__REQUEST A__.
Using the worked solution on continuity at the origin, answer each question below. Mark each answer (i), (ii) or (iii) to match its question.
(i) How many conditions must a function fulfill to be continuous at a point?
(ii) What value does the function's definition give for f(0)?
(iii) What happens to the term 1/x as x approaches 0 from the positive side?
__REQUEST B__.
Carry the worked solution on continuity at the origin forward from its final sentence.
==== TEXT BLOCK ====
Question

Examine the following function for continuity at the origin:$$ f\left(x\right)=\left\{\begin{array}{c}\frac{x{e}^{\frac{1}{x}}}{1+{e}^{\frac{1}{x}}}, if\;x\ne\;0\\ 0, if\;x=0\end{array}\right.$$

Answer

**step1** Understanding the definition of continuity at a point

For a function to be considered "continuous" at a specific point, it means that its graph does not have any breaks, jumps, or holes at that point. Mathematically, for a function $$f(x)$$ to be continuous at a point $$x=a$$, three important conditions must be fulfilled:
1. The function must have a clearly defined value at that point $$a$$. This means $$f(a)$$ exists.
2. As we look at the function's values when $$x$$ gets closer and closer to $$a$$ from both sides (from values smaller than $$a$$ and from values larger than $$a$$), the function's values must get closer and closer to a single, specific number. This is called the "limit" of the function as $$x$$ approaches $$a$$.
3. The specific number that the function's values approach (the limit) must be exactly the same as the function's defined value at the point $$a$$. In other words, the limit of $$f(x)$$ as $$x$$ approaches $$a$$ must be equal to $$f(a)$$.

**step2** Checking the function's value at the origin

The problem asks us to examine the continuity of the function $$f(x)$$ at the "origin," which refers to the point where $$x=0$$.
Let's first check the first condition: Is the function defined at $$x=0$$?
Looking at the definition of the function given:
$$f\left(x\right)=\left\{\begin{array}{c}\frac{x{e}^{\frac{1}{x}}}{1+{e}^{\frac{1}{x}}}, \quad \text{if } x \neq 0\\ 0, \quad \text{if } x=0\end{array}\right.$$
When $$x=0$$, the definition explicitly states that $$f(0)=0$$.
Since $$f(0)$$ has a specific value ($$0$$), the first condition for continuity is met.

**step3** Examining the function's behavior as x approaches 0 from the right side

Next, we need to check the second condition: What value does the function approach as $$x$$ gets very close to $$0$$? We need to consider approaching $$0$$ from both the right side (values greater than $$0$$) and the left side (values smaller than $$0$$).
Let's first consider what happens as $$x$$ gets very close to $$0$$ from the right side (denoted as $$x \to 0^+$$). For these values of $$x$$ (where $$x \neq 0$$), the function's rule is $$f(x)=\frac{x{e}^{\frac{1}{x}}}{1+{e}^{\frac{1}{x}}}$$.
As $$x$$ approaches $$0$$ from the positive side (e.g., $$0.1, 0.01, 0.001, \dots$$), the term $$\frac{1}{x}$$ becomes a very, very large positive number (it grows towards positive infinity).
==== DATASET RECORDS ====
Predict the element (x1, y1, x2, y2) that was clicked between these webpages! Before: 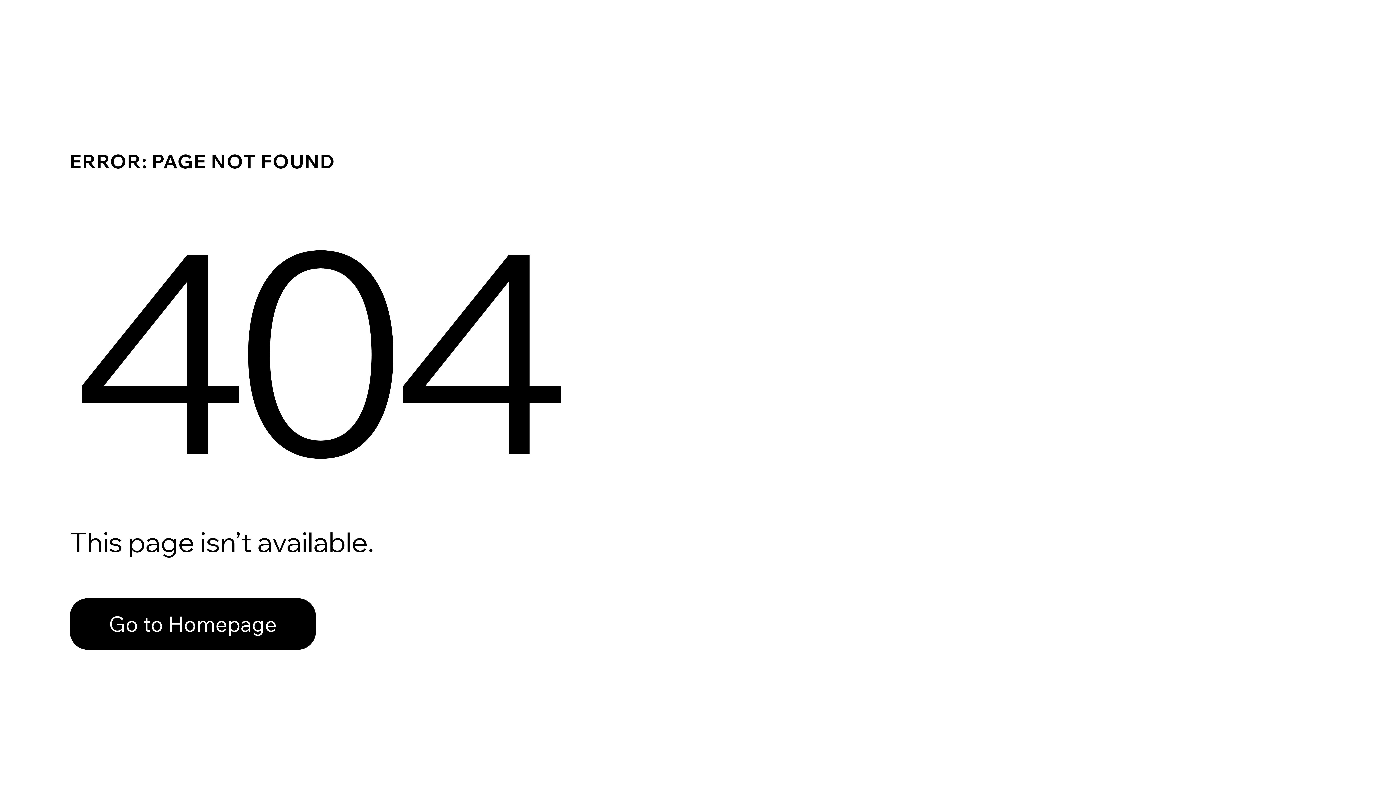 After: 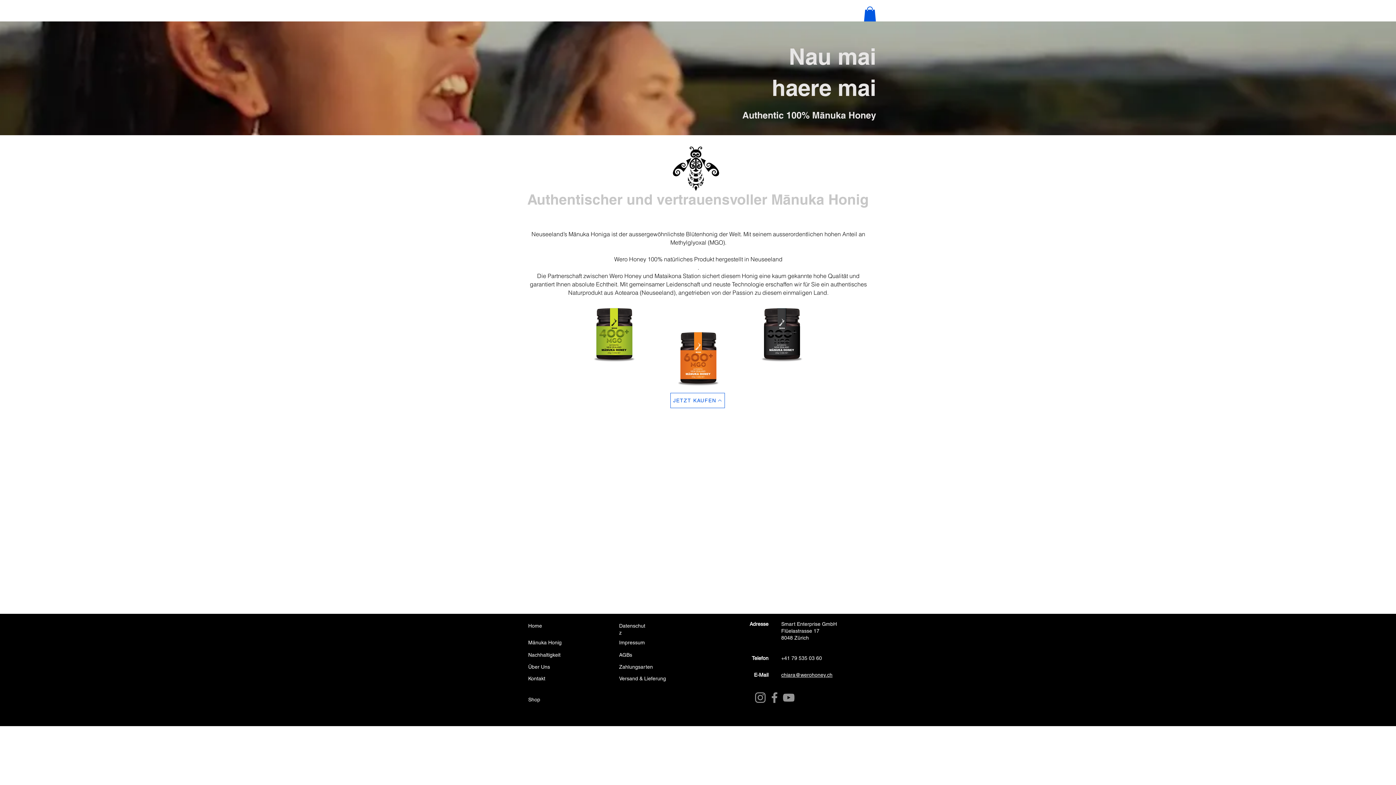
====
==== DATASET RECORDS ====
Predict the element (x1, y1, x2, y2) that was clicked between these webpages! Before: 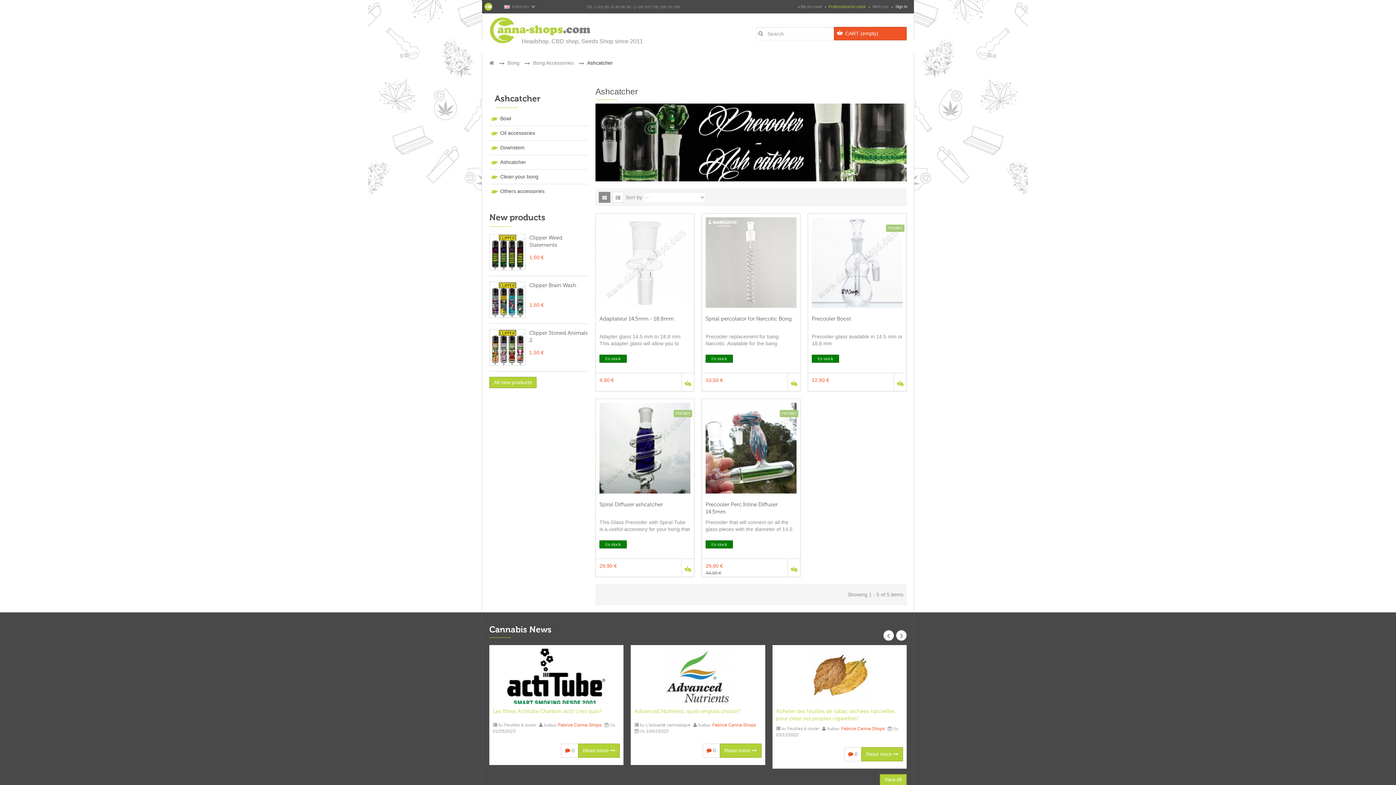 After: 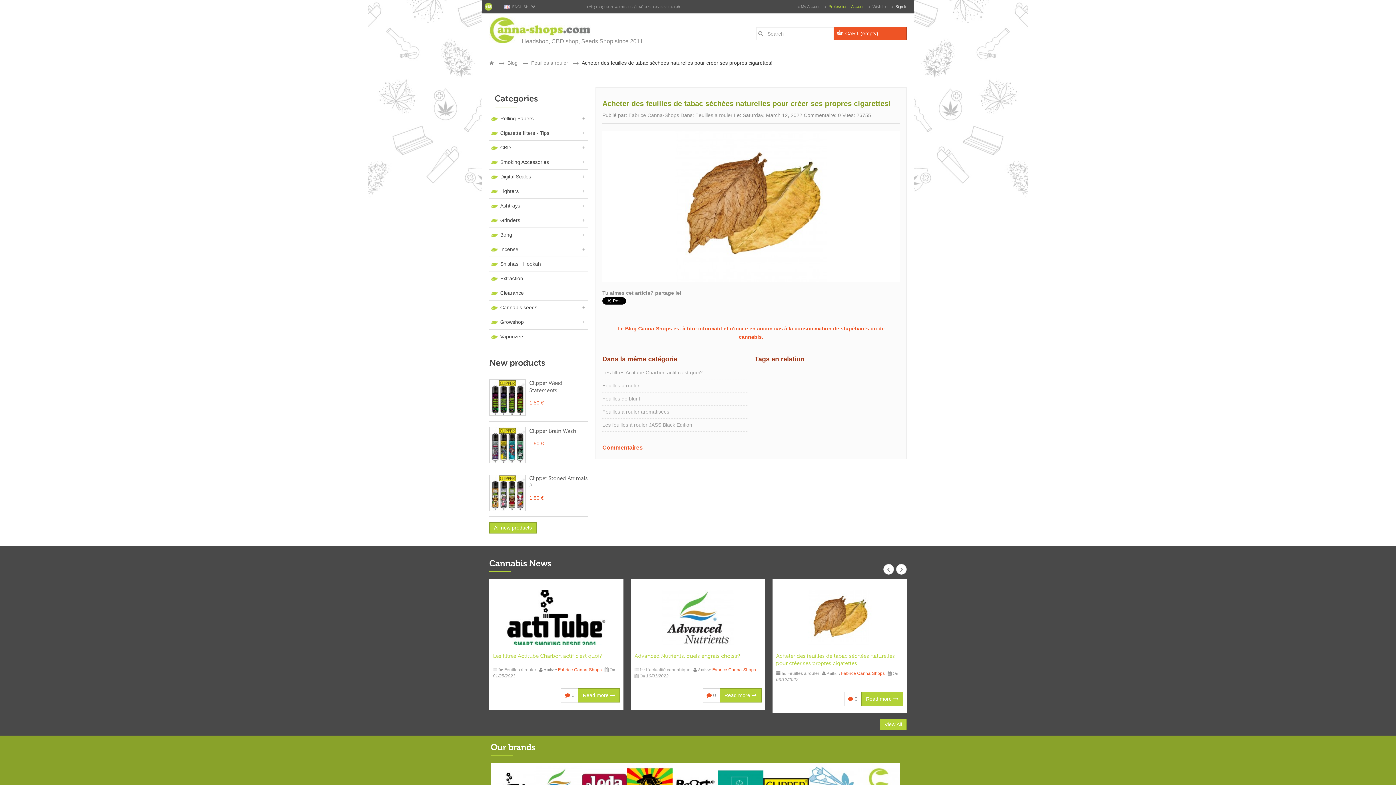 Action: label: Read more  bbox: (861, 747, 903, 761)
====
==== DATASET RECORDS ====
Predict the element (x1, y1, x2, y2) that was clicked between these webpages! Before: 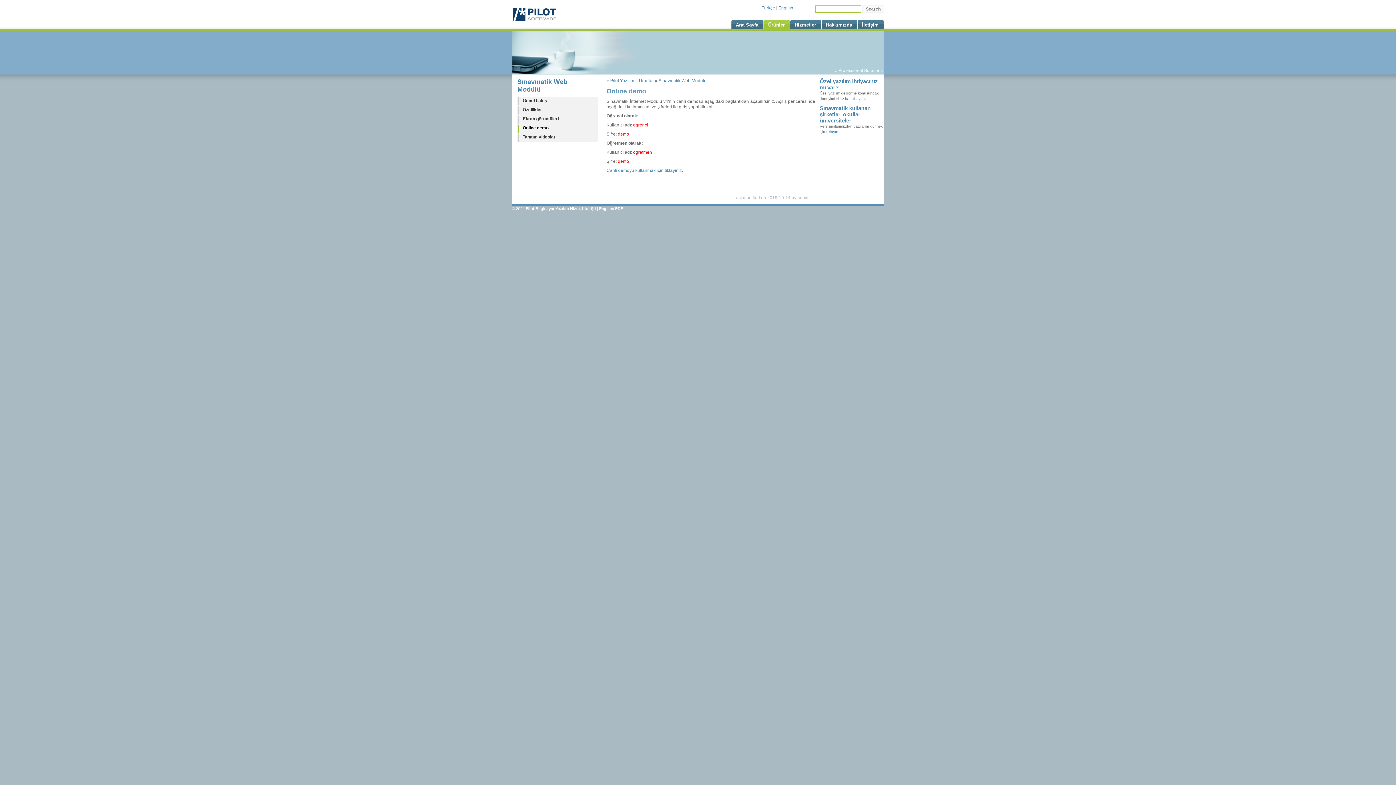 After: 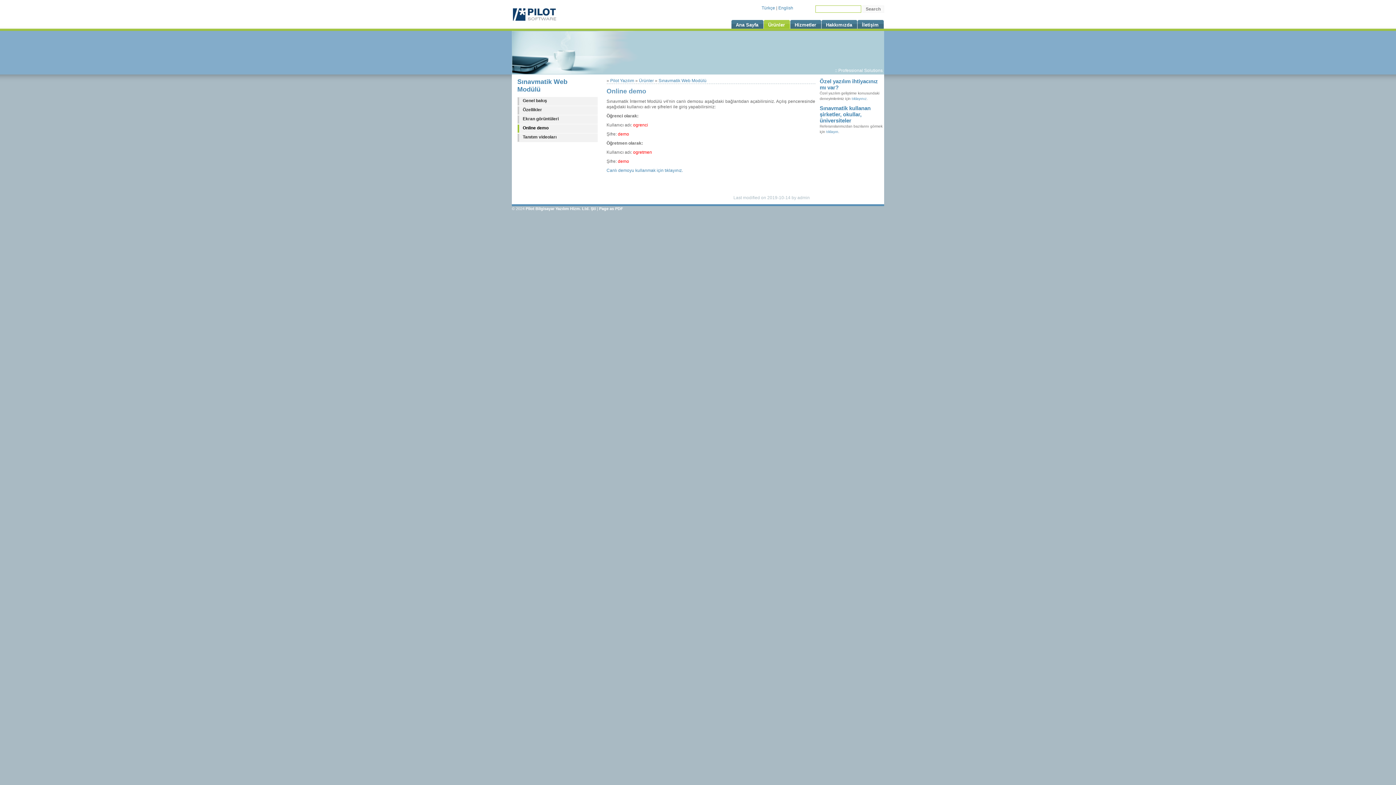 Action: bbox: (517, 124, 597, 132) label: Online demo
====
__EXERCISE RESPONSE A__.
(i) Three conditions.
(ii) f(0) = 0.
(iii) It becomes a very large positive number, growing toward positive infinity.

__EXERCISE RESPONSE B__.
Consequently, $$e^{\frac{1}{x}}$$ (which is $$e$$ raised to a very large positive power) also becomes an extremely large positive number.
To understand what the entire fraction approaches, we can divide every term in the numerator and the denominator by the dominant term, which is $$e^{\frac{1}{x}}$$.
So, we can rewrite $$f(x)$$ as:
$$f(x) = \frac{\frac{x e^{\frac{1}{x}}}{e^{\frac{1}{x}}}}{\frac{1}{e^{\frac{1}{x}}} + \frac{e^{\frac{1}{x}}}{e^{\frac{1}{x}}}} = \frac{x}{e^{-\frac{1}{x}} + 1}$$
Now, let's see what each part of this new expression approaches as $$x \to 0^+$$:
- The term $$x$$ approaches $$0$$.
- As $$x \to 0^+$$ (meaning $$\frac{1}{x}$$ is very large and positive), then $$-\frac{1}{x}$$ becomes a very large negative number.
- So, $$e^{-\frac{1}{x}}$$ (which is $$e$$ raised to a very large negative power) becomes a number extremely close to $$0$$ (e.g., $$e^{-100}$$ is very tiny).
Therefore, the numerator approaches $$0$$, and the denominator approaches $$0 + 1 = 1$$.
So, as $$x$$ approaches $$0$$ from the right side, the function $$f(x)$$ approaches $$\frac{0}{1} = 0$$.

**step4** Examining the function's behavior as x approaches 0 from the left side

Now, let's consider what happens as $$x$$ gets very close to $$0$$ from the left side (denoted as $$x \to 0^-$$). For these values of $$x$$ (where $$x \neq 0$$), the function's rule is still $$f(x)=\frac{x{e}^{\frac{1}{x}}}{1+{e}^{\frac{1}{x}}}$$.
As $$x$$ approaches $$0$$ from the negative side (e.g., $$-0.1, -0.01, -0.001, \dots$$), the term $$\frac{1}{x}$$ becomes a very large negative number (it grows towards negative infinity).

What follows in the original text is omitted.